FleetWave Core integrates emergency programme management, payment cards, telematics, employment data, expenses, workshop, asset management, risk and compliance services and back-office admin within its ecosystem – companies do not need to operate separate platforms. Therefore, the decision to extract oneself from a system which has tentacles in multiple parts of the business becomes much more momentous.
One of Chevin’s most significant recent developments is the creation of FleetWave Store, a self-service ‘app store’ dashboard that enables fleets to click on new services they like the look of for instant updates. It changes the data process from being a Chevin task to a client task, which is supported by Chevin.
Apps include workshop, MOT, tax, fuel and electric vehicles – between 50-100 in total. Intriguingly, they aren’t restricted to those designed by Chevin’s own programmers; they could be developed by its fleet customers.

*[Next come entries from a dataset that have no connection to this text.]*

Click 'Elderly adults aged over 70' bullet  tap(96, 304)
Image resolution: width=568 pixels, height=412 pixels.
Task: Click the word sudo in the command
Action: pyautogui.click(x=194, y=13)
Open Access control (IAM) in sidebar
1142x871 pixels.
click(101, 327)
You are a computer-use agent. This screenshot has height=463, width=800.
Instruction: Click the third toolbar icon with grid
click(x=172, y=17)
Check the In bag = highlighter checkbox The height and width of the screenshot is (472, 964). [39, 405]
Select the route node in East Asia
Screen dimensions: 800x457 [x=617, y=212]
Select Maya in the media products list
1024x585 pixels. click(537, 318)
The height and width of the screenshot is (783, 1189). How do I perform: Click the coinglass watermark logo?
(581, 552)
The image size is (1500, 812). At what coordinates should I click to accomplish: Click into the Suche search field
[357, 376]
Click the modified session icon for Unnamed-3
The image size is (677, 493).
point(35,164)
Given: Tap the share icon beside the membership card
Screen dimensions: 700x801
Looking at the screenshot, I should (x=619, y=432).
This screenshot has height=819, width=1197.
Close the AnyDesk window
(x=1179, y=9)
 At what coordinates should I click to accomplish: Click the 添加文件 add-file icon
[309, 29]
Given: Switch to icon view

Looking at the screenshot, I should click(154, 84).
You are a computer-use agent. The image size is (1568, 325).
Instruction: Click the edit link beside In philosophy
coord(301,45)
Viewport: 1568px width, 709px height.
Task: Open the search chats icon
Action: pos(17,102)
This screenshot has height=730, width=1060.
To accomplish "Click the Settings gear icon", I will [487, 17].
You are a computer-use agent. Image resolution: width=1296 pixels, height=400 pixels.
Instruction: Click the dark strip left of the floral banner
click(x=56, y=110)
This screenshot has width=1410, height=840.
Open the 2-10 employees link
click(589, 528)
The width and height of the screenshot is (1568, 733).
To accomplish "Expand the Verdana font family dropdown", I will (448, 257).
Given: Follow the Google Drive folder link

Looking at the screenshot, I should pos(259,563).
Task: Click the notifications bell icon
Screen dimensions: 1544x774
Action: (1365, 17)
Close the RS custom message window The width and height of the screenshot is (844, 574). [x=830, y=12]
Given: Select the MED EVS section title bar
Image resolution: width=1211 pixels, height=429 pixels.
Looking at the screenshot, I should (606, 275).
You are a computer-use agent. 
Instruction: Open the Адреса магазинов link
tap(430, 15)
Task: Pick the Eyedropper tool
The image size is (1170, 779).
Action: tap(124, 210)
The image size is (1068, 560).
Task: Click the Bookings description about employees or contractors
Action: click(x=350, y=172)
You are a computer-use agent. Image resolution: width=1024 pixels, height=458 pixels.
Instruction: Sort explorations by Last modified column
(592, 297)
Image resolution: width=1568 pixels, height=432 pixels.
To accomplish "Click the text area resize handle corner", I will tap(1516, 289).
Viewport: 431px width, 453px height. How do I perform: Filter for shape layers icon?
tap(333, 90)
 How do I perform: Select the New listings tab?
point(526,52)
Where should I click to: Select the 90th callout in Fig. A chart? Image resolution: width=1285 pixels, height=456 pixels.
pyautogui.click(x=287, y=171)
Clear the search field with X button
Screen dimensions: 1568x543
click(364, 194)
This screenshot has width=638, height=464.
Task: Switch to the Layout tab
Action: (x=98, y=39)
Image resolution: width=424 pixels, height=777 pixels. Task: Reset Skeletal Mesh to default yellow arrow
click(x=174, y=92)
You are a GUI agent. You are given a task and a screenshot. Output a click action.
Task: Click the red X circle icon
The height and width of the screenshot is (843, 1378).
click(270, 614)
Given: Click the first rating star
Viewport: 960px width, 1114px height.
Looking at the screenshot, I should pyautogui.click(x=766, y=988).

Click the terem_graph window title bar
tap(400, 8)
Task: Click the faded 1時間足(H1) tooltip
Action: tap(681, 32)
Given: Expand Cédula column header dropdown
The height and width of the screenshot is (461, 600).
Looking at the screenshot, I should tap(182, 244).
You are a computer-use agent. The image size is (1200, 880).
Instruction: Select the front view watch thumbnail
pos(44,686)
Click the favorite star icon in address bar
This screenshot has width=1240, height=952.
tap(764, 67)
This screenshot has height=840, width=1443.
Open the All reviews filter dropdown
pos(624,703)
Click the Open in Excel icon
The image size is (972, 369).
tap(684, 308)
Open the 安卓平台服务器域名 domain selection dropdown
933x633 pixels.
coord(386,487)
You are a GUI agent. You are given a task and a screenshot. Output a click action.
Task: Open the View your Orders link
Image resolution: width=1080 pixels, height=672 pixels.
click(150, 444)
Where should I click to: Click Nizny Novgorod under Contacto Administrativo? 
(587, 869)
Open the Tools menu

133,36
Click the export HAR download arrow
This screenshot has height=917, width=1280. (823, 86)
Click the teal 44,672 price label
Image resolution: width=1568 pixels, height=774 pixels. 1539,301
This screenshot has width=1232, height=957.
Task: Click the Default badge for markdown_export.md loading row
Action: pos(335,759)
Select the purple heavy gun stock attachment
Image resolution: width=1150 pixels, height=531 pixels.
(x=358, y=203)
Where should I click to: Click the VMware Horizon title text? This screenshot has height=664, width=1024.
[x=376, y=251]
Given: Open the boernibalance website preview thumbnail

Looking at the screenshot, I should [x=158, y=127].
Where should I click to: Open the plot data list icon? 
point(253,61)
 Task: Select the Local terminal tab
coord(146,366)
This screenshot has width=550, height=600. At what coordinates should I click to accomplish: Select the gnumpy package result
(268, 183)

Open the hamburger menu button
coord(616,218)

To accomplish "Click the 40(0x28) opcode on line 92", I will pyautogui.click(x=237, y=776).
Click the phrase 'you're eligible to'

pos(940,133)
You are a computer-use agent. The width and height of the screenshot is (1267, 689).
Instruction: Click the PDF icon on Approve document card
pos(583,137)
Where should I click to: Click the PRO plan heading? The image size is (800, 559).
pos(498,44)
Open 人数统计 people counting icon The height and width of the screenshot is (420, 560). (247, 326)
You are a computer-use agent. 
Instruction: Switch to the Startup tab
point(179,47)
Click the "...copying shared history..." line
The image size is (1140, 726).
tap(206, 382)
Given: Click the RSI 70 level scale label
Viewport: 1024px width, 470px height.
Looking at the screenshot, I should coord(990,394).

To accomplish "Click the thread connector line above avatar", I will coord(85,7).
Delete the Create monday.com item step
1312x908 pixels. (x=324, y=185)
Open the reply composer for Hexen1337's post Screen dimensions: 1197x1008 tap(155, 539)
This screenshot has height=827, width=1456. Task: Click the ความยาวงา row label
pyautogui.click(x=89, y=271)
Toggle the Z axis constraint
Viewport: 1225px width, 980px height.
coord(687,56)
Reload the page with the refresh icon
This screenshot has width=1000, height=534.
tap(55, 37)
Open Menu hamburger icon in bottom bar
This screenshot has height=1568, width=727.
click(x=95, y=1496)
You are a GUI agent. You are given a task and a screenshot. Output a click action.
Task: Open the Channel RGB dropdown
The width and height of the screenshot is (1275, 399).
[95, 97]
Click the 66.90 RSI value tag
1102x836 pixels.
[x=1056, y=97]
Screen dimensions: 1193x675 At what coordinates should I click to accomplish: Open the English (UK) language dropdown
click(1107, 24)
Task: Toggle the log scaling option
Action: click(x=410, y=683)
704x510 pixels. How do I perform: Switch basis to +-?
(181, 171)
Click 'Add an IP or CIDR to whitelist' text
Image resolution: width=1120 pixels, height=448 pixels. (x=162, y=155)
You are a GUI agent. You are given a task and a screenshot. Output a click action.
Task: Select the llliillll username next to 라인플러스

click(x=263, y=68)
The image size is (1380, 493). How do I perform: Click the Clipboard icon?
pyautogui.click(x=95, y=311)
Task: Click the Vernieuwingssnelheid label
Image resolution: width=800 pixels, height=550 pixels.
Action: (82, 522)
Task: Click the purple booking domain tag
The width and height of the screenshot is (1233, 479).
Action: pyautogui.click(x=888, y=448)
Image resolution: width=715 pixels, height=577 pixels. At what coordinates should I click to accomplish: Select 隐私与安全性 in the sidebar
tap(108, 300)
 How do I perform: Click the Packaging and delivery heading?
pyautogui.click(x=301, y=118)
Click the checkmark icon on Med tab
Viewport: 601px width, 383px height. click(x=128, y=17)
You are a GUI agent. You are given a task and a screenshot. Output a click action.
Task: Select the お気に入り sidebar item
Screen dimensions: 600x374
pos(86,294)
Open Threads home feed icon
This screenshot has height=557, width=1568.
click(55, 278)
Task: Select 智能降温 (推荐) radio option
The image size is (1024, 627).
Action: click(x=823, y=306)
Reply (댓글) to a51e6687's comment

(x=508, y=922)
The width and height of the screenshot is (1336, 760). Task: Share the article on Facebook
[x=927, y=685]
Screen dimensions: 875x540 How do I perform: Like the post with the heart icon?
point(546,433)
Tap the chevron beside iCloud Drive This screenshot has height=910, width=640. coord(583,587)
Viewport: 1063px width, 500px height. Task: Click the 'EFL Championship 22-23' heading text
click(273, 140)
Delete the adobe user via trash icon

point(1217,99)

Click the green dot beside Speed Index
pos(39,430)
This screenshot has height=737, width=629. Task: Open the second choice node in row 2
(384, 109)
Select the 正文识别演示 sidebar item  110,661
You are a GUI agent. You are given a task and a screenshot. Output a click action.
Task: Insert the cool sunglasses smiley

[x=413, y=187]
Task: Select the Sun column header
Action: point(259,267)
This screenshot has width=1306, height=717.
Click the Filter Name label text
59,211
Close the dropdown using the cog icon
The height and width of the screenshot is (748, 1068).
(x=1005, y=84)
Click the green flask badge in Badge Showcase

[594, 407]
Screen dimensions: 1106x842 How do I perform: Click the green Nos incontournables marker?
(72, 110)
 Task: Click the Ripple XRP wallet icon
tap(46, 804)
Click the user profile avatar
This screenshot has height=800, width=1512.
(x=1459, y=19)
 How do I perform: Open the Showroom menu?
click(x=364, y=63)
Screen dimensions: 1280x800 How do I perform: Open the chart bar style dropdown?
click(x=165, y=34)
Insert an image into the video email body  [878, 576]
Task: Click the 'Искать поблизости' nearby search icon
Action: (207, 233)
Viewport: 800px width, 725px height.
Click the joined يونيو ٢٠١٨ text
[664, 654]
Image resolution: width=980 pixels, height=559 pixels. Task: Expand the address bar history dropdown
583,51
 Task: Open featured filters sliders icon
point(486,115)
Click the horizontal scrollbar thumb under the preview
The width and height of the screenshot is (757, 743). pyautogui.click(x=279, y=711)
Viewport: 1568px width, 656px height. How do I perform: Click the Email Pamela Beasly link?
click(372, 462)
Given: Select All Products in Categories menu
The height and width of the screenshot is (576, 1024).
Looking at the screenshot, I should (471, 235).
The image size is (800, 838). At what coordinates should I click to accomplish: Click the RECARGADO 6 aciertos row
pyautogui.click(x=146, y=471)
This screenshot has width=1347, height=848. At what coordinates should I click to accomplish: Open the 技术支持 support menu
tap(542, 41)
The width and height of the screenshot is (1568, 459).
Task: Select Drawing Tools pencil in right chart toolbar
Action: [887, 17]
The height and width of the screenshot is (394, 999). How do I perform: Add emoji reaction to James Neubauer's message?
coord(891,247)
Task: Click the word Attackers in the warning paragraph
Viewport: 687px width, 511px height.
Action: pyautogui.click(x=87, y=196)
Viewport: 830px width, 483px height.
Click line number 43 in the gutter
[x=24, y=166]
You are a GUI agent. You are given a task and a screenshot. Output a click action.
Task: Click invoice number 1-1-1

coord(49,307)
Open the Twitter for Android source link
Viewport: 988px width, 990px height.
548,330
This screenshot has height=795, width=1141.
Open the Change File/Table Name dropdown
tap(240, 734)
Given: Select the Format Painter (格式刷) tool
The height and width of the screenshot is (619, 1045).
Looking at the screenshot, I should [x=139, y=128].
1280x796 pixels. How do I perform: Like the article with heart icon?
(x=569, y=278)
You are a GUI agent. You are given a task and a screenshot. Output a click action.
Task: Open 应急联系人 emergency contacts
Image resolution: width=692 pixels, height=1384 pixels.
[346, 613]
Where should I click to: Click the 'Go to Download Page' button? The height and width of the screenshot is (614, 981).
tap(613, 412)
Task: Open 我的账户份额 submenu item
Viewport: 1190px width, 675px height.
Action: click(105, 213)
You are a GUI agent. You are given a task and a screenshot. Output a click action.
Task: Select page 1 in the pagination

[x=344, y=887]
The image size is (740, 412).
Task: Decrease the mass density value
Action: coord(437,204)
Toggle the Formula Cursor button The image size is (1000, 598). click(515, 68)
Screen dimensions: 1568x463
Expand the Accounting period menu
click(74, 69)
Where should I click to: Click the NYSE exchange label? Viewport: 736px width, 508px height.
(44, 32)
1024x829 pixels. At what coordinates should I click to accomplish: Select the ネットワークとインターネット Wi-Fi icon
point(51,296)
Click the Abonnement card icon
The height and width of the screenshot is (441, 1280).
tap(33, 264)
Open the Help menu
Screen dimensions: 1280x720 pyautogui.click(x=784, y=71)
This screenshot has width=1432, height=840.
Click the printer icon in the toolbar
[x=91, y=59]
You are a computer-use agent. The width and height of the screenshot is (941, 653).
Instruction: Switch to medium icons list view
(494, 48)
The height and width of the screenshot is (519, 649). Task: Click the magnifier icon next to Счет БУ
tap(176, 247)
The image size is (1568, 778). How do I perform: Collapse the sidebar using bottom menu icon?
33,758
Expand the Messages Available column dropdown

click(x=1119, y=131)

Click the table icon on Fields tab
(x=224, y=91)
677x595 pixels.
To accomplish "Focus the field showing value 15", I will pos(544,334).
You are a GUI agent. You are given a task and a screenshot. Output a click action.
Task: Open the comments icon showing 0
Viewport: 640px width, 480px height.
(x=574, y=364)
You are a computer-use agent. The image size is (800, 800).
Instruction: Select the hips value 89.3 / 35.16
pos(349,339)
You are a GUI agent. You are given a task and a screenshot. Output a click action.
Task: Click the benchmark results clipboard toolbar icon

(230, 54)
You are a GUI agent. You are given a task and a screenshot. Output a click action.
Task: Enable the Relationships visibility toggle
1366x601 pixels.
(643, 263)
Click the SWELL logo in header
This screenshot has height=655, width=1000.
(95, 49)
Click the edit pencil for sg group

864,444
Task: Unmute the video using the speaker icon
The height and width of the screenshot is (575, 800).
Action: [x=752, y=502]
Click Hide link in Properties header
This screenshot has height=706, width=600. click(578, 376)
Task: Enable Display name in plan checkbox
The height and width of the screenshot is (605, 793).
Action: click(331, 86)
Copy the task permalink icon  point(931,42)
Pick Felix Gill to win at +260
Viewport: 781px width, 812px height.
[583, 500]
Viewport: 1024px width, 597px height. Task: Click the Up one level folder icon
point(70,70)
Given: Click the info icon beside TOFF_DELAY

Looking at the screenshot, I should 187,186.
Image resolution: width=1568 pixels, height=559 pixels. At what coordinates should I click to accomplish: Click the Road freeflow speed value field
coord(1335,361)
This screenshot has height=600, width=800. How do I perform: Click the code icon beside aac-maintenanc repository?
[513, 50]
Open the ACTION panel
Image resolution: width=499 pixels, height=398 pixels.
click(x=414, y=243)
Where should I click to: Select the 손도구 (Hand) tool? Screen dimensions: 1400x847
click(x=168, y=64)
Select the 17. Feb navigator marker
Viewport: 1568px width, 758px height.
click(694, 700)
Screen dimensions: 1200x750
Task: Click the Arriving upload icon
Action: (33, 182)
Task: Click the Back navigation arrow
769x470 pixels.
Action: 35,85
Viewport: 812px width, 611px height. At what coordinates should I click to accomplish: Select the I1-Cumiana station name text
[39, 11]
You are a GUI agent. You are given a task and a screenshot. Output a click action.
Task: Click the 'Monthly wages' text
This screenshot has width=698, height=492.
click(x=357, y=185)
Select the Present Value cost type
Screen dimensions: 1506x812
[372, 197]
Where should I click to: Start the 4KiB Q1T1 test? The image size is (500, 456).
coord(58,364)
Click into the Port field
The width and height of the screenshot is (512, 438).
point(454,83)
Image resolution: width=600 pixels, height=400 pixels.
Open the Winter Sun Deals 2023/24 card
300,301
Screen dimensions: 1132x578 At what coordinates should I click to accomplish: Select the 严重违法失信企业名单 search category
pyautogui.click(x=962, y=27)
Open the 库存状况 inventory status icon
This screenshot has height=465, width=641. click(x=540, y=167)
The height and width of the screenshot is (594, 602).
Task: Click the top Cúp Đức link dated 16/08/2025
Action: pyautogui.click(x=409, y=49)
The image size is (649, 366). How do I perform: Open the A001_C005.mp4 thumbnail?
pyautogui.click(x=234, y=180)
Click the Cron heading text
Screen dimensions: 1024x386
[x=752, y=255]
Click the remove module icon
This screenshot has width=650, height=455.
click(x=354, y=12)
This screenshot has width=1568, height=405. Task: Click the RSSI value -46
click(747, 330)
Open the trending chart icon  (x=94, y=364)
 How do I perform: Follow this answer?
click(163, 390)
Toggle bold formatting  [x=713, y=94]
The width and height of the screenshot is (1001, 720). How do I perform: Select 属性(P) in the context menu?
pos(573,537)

“We host the store, but anyone can put something on the shelf and any customer can take it off. We ensure it is fit for purchase and tweak it if necessary, but it means we have thousands of users contributing to this ecosystem,” Sowerby says.
“We want to be a market-led product rather than a product-led market (one of the reasons why Sowerby brought in ex-BT Fleet head of transformation Will Wycks as senior vice-president, marketing and product).”
Benefits of client control
Ultimately, Chevin is banking on the benefits of client control and simplification to boost its sales story with potential and existing clients.
Nowhere is this more striking than in the work being done to minimise project lead times. Enterprise sales often take 14 months; Chevin has a goal of reducing this to just two weeks.
Switching to the monthly fee, rather than large upfront cost, should help to speed up the decision, while standardised contracts and quicker product delivery will shave weeks off the process.
“Now it’s almost ‘there’s your CD, go and install it and let us know if you have any questions!’,” Sowerby says.
“We have eliminated the delays that come from when you ask the customer what they want the product to do – often they don’t know – by changing it around so we now show them what we have.”
He adds: “We are also seeing changes in the customer base, away from fleet managers that want to be hands-on with the data toward fleet directors, finance directors or CFOs who want to implement best practice and focus on the strategy.”